I agree I'm confused here. But it's hard to come down to clear interpretations. I kinda think Hanson and Yudkowsky are also confused.

Like, here are some possible interpretations on this issue, and how I'd position Hanson and Yudkowsky on them based on my recollection and on vibes.

  1. Improvements in our ways of making AI will be incremental. (Hanson pro, Yudkowsky maaaybe con, and we need some way to operationalize "incremental", so probably just ambiguous)
  2. Improvements in our ways of making AI will be made by lots of different people distributed over space and time. (Hanson pro, Yudkowsky maybe con, seems pretty Hanson favored)
  3. AI in its final form will have elegant architecture (Hanson more con, Yudkowsky more pro, seems Yudkowsky favored, but I'm unhappy with what "elegant" means)

Or even 4. People know when they're making a significant improvement to AI -- the difference between "clever hack" and "deep insight" is something you see from beforehand just as much as afterwards. (Hanson vibes con, Yudkowsky vibes pro, gotta read 1000 pages of philosophy of progress before you call it, maybe depends on the technology, I tend to think people often don't know)

Which is why this overall section is in the "hard to call" area.

In addition to what cfoster0 said, I'm kinda excited about the next ~2-3 years of cross LLM knowledge transfer, so this seems a differing prediction about the future, which is fun.

My model for why it hasn't happened already is in part just that most models know the same stuff, because they're trained on extremely similar enormous swathes of text, so there's no gain to be had by sticking them together. That would be why more effort goes into LLM / images / video glue than LLM / LLM glue.

But abstractly, a world where LLMs can meaningfully be connected to vision models but not on to other LLMs would be surprising to me. I expect something like training a model on code, and another model on non-code text, and then sticking them together to be possible.

So I think that

Implementing old methods more vigorously is more or less exactly what got modern deep learning started

is just straightforwardly true.

Everyone times the start of the deep learning... thing, to 2012's AlexNet. AlexNet has convolutions, and reLU, and backprop, but didn't invent any of them. Here's what Wikipedia says is important about AlexNet

AlexNet competed in the ImageNet Large Scale Visual Recognition Challenge on September 30, 2012.[3] The network achieved a top-5 error of 15.3%, more than 10.8 percentage points lower than that of the runner up. The original paper's primary result was that the depth of the model was essential for its high performance, which was computationally expensive, but made feasible due to the utilization of graphics processing units (GPUs) during training.[2]

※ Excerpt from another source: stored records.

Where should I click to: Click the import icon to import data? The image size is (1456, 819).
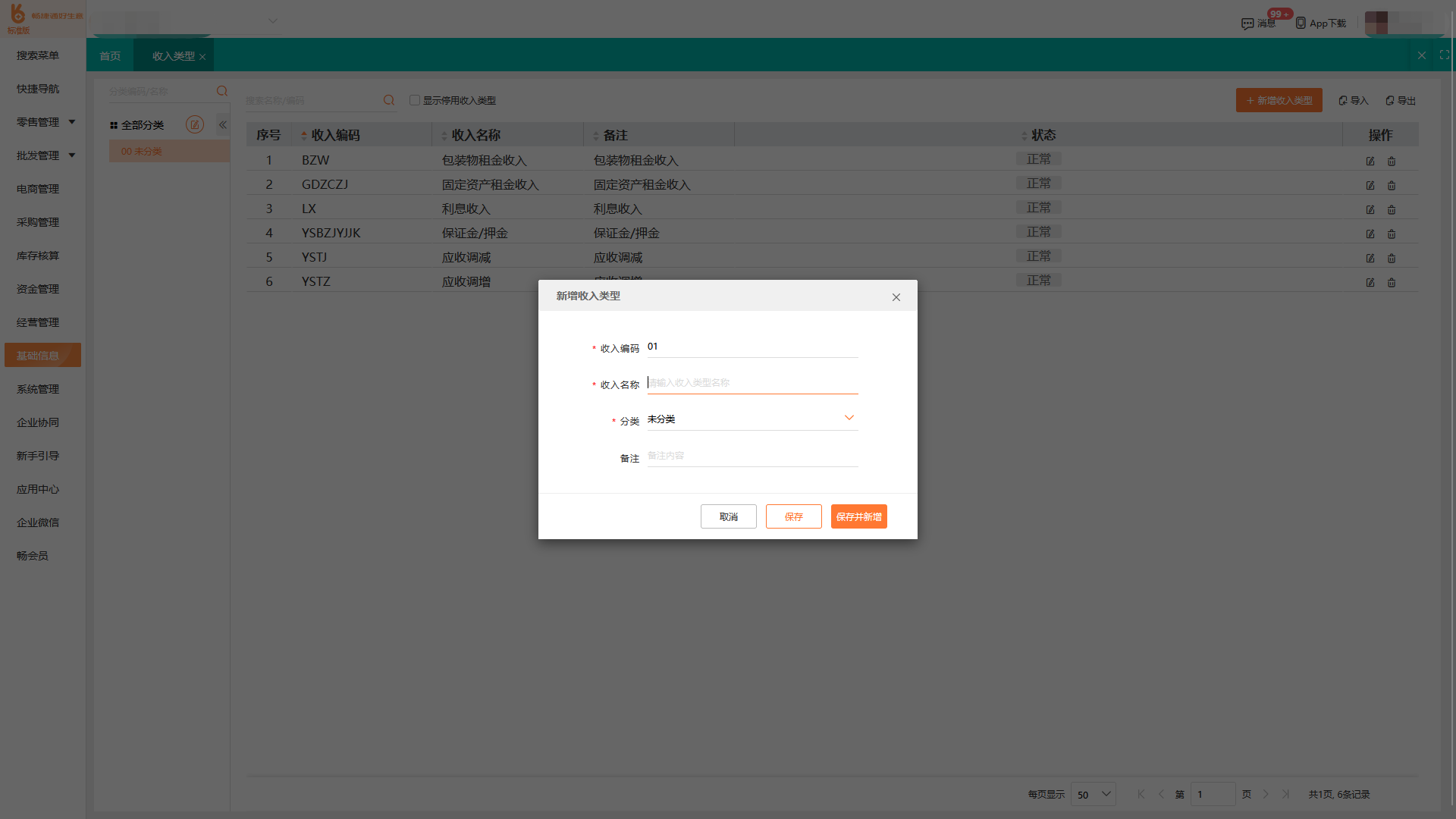[1352, 100]
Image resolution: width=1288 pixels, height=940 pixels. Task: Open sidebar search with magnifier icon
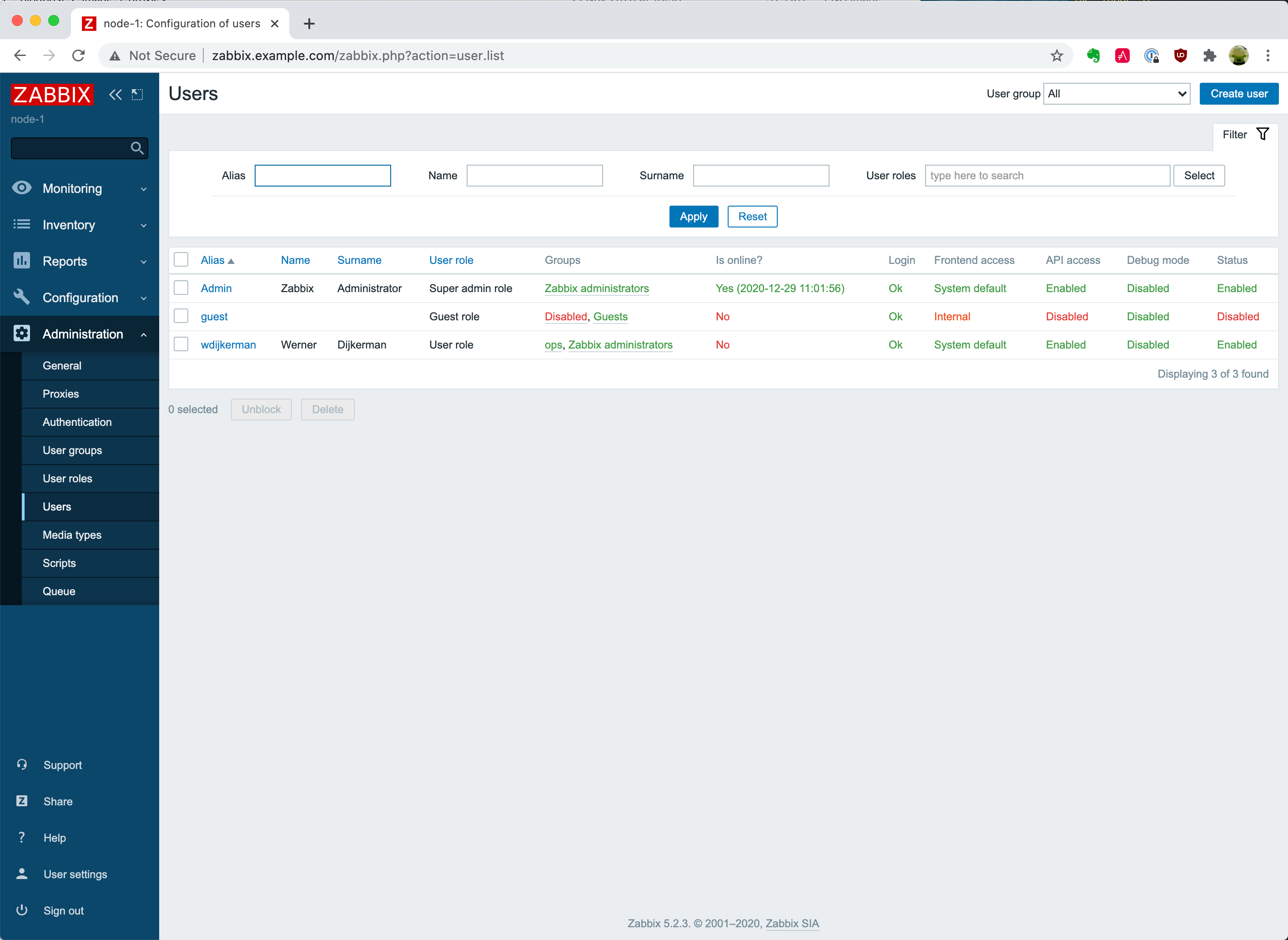tap(136, 148)
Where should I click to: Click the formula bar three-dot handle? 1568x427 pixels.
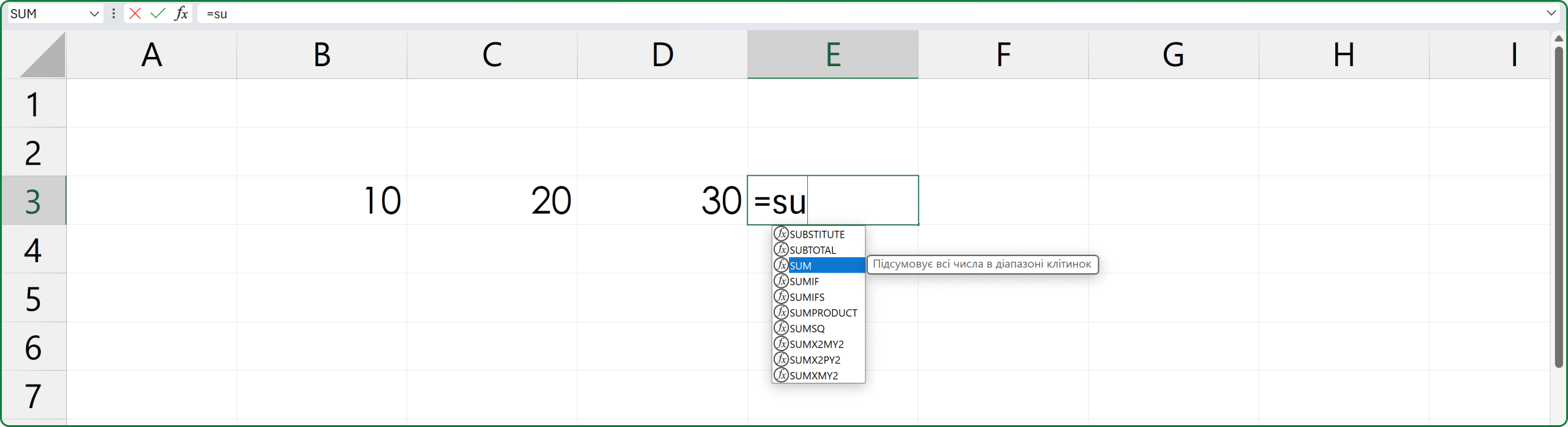tap(113, 13)
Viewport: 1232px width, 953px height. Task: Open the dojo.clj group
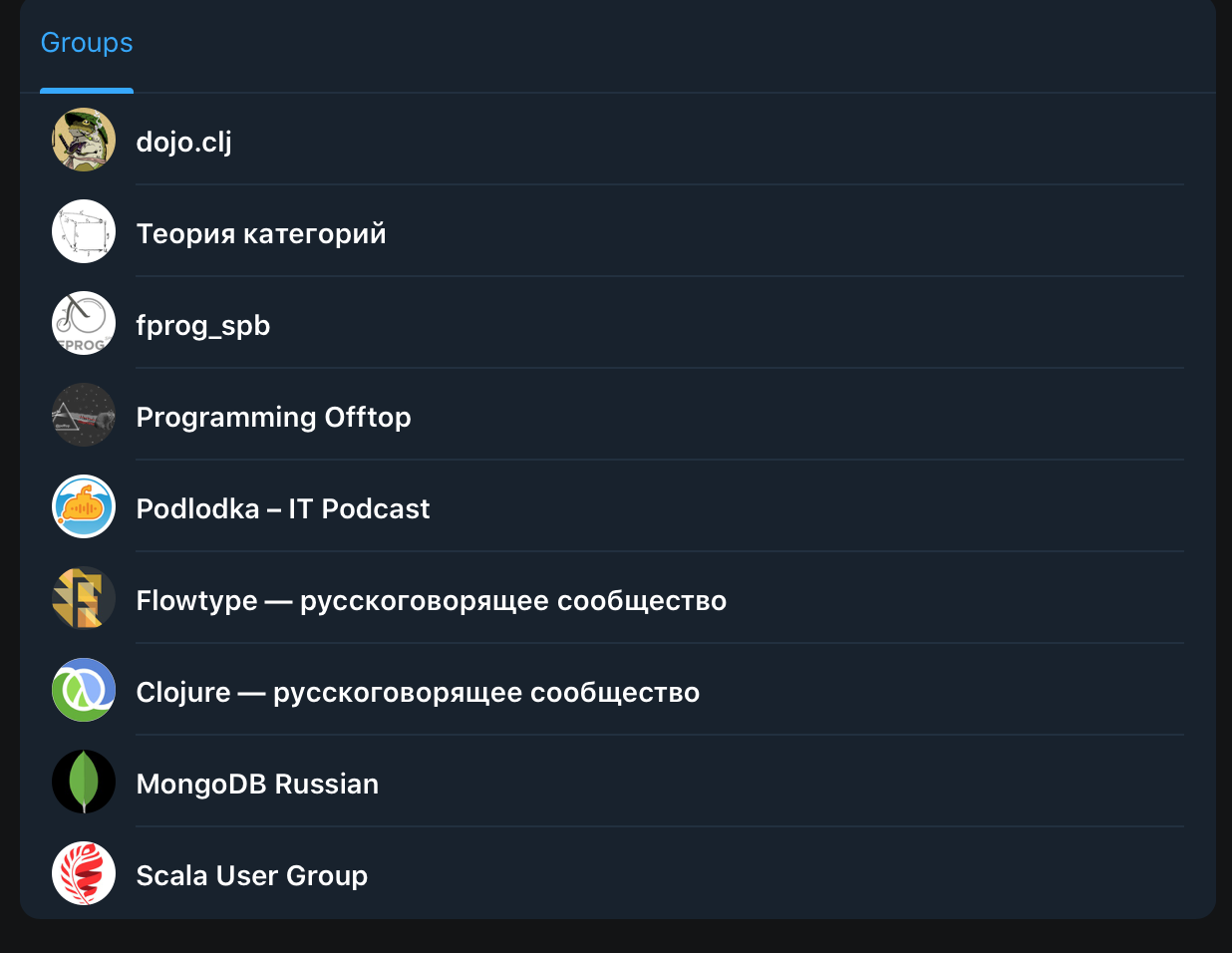618,140

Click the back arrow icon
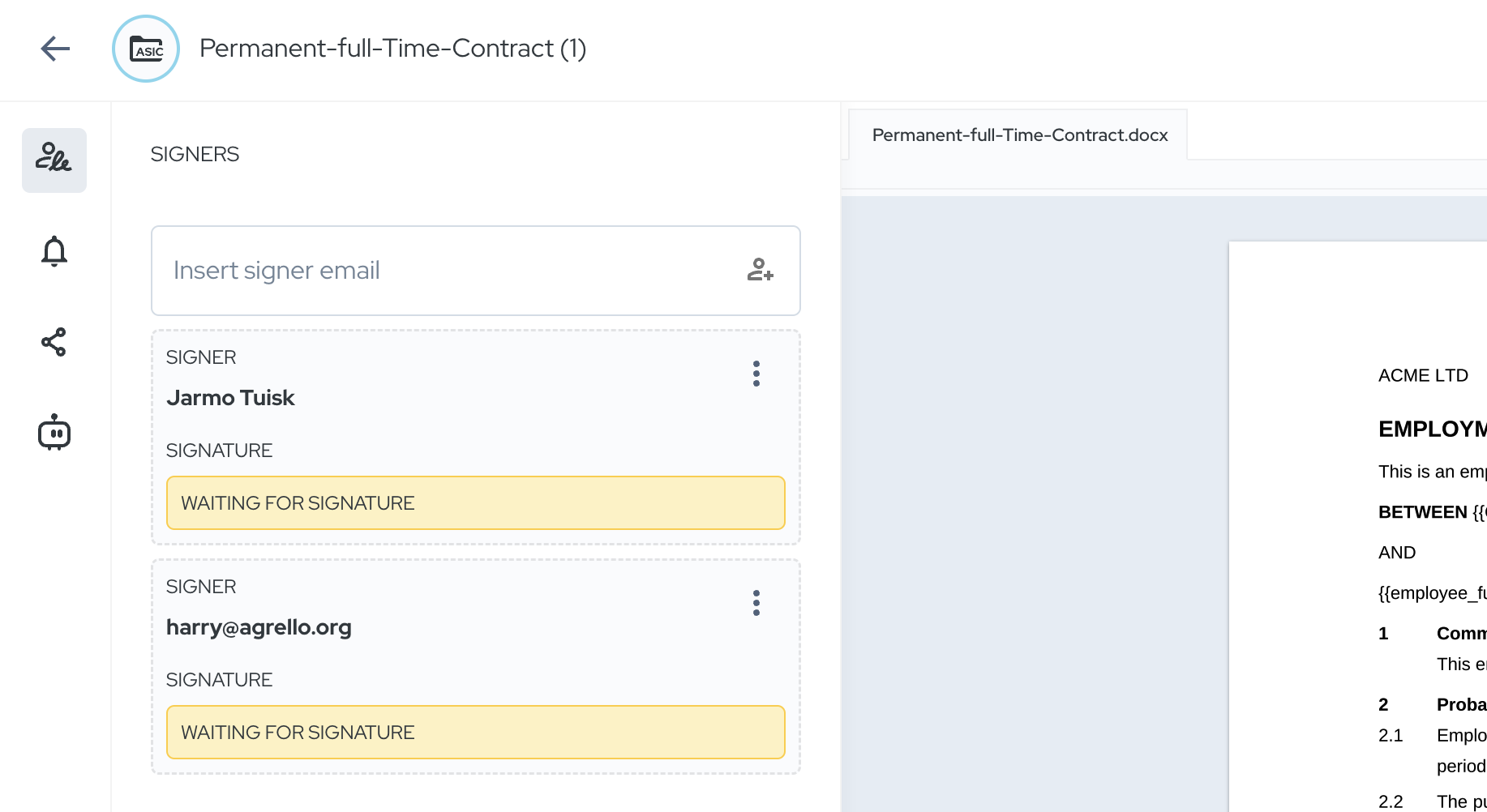pos(55,49)
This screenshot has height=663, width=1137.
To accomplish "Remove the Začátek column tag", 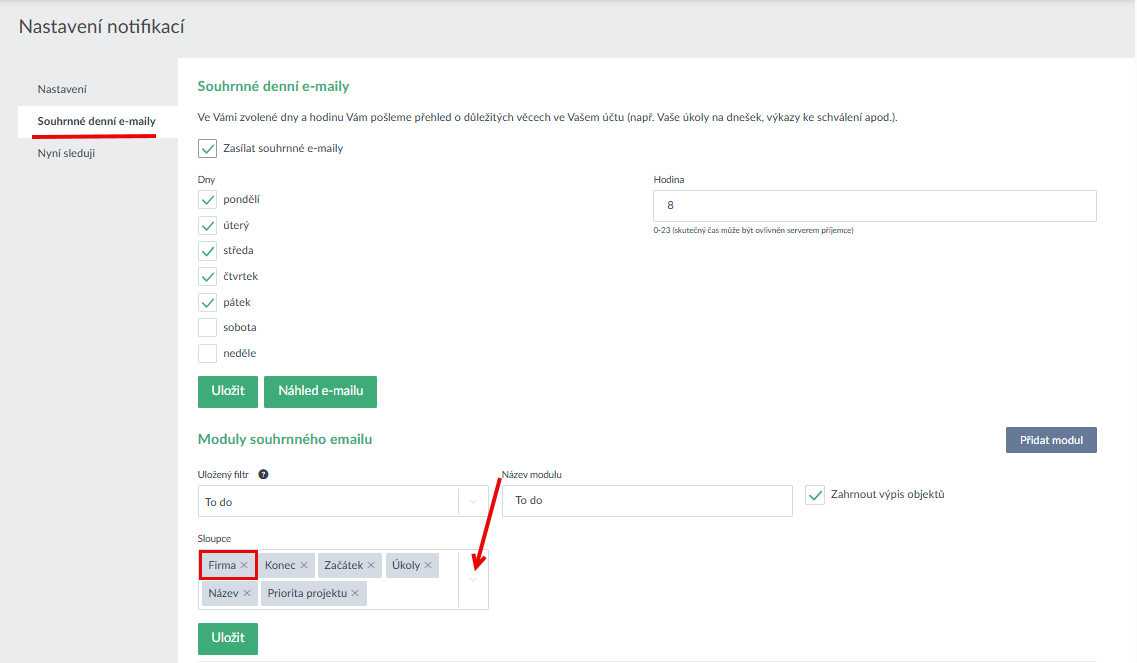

So.... I think that what I'm saying about how DL started is the boring consensus. Of course, new algorithms did come along, and I agree that they are important. But still -- if there's something important that has worked without big compute, what is it?

(I do agree that in a counterfactual world I'd probably prefer to get Attention is All You Need.)

And yeah, I accidentally posted this a month ago for 30 min when it was in draft, so you might have seen it it before.

I do in fact include the same quote you include in the section titled "Cyc is not a Promising Approach to Machine Intelligence." That's part of the reason why that section resolves in favor of Yudkowsky.

I agree that Hanson thinks skills in general will be harder to acquire than Yudkowsky thinks. I think that could easily be another point for Yudkowsky in the "human content vs right architecture." Like many points there in that section, I don't think it's operationalized particularly well, which is why I don't call it either way.

Sure, but ~0 significant technologies have not caused some number of casualties.

Cars, bikes, planes, guns, steel, chemical knowledge, shipbuilding, the ability to create fire, telegrams, telephones, the internet, the mechanical loom, the steam engine -- all of them have been used to kill people intentionally, or just killed people by accident.